Helena Mansell-Stopher, founder and chief executive officer of Products of Change, speaks to License Global about the significant changes coming one year from now and the reasons why brands are making such a big change.

Ben Roberts, Content Director

April 22, 2021

4 Min Read

License Global: Let's dive into the current global climate situation, what governments are doing to enforce vital change and how that pertains to the products we use every day. 

Helena Mansell-Stopher: Planet Earth has entered a new epoch dubbed the Anthropocene because of the extent of humanity's impact on the planet. We know that we need to stop how we currently operate and start to build a different future, but how do we even start to do this when the foundations of society are built on an old and well-oiled business model of 'take, make, waste'? We collaboratively re-imagine it and build it; how exciting. Because of the increased pressures on the environment, the government is now committing to reduce carbon output and invest in societal changes to support a greener economy. Developing this will result in a dramatic shift in legislation. Europe, China and on the horizon, the U.S. have announced transition plans with the U.K. and Europe leading the charge. You might have heard of the circular economy, focusing on three core principles that will help us move to a more sustainable future (design out waste and pollution, keep products and materials in use and regenerate natural systems). These principles are underpinning and informing this new global legislation.   

The global industry is facing a serious step-up in requirements one year from now. Where are the real areas of change brands need to adhere to?

The first out of the gate is the U.K., announcing a new plastic tax which will be enforced as of April 2022, where producers will be charged £200 per ton of plastic produced that doesn't have a minimum of 30% recycled plastic content. Europe is looking to be more aggressive with a possible charge of €800 per ton charge and other countries are following. 

In the U.K. this tax is also the first stage of a 5-year plan to remove all virgin, single-use plastics, with the extended producer responsibility (EPR) scheme currently in consultation in the U.K. 

With the Green New Deal for Europe underway and similar plans for the U.S. and China, this is just the start.  

Due to changes in legislation and the increased demand from consumers to buy more sustainably, retail has dramatically increased its efforts to make their brands more sustainable over the last two years and are now putting pressure on suppliers to provide better solutions, enforcing strict guidelines banned materials. These guidelines are as granular as how much foil (30 percent max) can be added to products (as more than this makes it harder to recycle). 

Retailers are taking great responsibility in educating suppliers on why these changes are happening, and because of this, the industry will make great strides forward. 

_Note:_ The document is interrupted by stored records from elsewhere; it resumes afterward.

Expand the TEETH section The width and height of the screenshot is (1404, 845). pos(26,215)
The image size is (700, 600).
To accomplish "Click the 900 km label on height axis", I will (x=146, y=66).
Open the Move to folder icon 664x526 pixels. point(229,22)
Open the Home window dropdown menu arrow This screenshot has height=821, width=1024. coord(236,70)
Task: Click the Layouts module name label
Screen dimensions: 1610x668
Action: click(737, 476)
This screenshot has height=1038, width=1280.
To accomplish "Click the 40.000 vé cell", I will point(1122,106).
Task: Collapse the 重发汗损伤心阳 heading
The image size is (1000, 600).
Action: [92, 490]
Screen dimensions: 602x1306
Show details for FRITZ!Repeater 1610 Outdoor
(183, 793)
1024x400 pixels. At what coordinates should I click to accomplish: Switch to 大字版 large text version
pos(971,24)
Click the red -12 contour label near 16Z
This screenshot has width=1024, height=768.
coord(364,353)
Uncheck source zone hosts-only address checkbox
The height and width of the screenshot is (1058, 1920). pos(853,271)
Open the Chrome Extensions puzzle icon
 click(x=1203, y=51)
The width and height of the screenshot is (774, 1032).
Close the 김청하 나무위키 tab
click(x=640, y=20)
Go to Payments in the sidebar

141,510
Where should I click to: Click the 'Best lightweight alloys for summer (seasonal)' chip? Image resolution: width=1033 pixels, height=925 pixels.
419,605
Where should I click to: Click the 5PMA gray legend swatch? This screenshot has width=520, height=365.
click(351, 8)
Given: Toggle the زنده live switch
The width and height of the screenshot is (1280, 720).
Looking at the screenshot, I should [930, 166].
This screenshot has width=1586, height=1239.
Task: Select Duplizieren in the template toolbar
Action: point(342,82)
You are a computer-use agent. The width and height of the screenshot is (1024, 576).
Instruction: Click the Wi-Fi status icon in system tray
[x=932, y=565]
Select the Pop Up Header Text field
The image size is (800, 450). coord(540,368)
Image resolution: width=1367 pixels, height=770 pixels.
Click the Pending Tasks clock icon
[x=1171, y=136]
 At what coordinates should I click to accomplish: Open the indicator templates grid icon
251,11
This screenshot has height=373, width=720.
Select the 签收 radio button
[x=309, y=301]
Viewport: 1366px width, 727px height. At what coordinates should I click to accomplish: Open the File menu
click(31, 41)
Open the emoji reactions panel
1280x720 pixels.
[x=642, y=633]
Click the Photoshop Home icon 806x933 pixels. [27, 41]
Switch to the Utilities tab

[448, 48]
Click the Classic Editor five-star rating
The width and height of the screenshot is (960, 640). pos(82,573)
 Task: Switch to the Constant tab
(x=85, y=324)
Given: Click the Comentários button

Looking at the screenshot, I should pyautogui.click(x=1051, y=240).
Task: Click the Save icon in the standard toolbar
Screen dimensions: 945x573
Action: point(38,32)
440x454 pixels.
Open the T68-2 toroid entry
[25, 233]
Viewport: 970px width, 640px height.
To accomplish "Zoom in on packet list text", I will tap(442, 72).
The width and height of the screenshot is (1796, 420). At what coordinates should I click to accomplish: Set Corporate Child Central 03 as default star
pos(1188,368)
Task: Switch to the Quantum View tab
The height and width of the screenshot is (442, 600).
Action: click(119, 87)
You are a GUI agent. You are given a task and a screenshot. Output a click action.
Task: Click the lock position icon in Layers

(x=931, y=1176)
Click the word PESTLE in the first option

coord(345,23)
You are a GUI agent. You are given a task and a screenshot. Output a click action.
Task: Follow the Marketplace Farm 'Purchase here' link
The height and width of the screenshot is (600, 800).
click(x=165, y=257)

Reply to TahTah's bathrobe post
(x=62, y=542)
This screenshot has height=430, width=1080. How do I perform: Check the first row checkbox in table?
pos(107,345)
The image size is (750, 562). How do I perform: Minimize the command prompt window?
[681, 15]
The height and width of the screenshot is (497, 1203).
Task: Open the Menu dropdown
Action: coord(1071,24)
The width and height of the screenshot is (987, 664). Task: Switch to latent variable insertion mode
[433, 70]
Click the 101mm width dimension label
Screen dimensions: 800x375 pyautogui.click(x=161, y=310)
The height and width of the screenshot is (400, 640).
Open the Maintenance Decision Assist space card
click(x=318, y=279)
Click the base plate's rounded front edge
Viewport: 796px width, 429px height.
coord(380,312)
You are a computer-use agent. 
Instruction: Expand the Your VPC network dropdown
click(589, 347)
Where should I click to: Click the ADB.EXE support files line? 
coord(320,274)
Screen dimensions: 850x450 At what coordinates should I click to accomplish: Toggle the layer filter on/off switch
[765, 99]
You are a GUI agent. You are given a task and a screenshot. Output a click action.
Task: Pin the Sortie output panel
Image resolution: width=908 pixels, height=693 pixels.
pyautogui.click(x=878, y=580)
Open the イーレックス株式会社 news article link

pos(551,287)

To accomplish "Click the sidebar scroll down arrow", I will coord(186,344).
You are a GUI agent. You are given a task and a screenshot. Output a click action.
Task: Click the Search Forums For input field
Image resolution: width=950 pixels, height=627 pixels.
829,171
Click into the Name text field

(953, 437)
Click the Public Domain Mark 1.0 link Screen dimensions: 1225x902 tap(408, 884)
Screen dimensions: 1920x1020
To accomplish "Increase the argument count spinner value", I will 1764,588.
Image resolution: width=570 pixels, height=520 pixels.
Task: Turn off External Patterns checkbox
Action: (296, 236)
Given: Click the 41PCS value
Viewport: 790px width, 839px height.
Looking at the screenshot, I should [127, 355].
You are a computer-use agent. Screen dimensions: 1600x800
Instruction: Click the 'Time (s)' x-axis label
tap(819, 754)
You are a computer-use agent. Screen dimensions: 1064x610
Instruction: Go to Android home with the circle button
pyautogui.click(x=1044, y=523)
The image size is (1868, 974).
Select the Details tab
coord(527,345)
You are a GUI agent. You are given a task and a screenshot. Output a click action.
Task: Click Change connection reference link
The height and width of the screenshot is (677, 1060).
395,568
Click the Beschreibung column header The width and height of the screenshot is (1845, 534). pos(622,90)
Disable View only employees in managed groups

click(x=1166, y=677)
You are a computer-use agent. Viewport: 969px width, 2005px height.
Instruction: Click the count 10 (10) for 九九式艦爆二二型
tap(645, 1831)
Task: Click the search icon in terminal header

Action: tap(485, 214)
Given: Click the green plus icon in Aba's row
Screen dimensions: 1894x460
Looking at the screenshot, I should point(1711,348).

What about the brand and licensing industry, you're curating a day at B&LIS dedicated to this on June 10, but can you give us a brief insight into plastics when it comes to consumer products?

Looking at the industry's efforts to build sustainable practices, the largest area of focus has been to remove any unnecessary single-use plastic (SUP) within the packaging, with companies such as Lego offering their internal packaging experts to their licensed partners to see how they can work together to reduce third party packaging too. Second to this is to replace materials for a lower impact alternative such as RPET, recycled polyester, organic cotton within fashion, FSC and recycled FSC paper, packaging to be recycled cardboard, and only vegetable dyes as adding recycling messaging to help the end consumer recycle correctly. All of this is a significant first step as its an area that is in your control, positive outcomes in the early stages will mean that as a business, it will be easier to focus on trickier areas (such as understanding the negative impact of the products you produce and build a plan to reduce them). 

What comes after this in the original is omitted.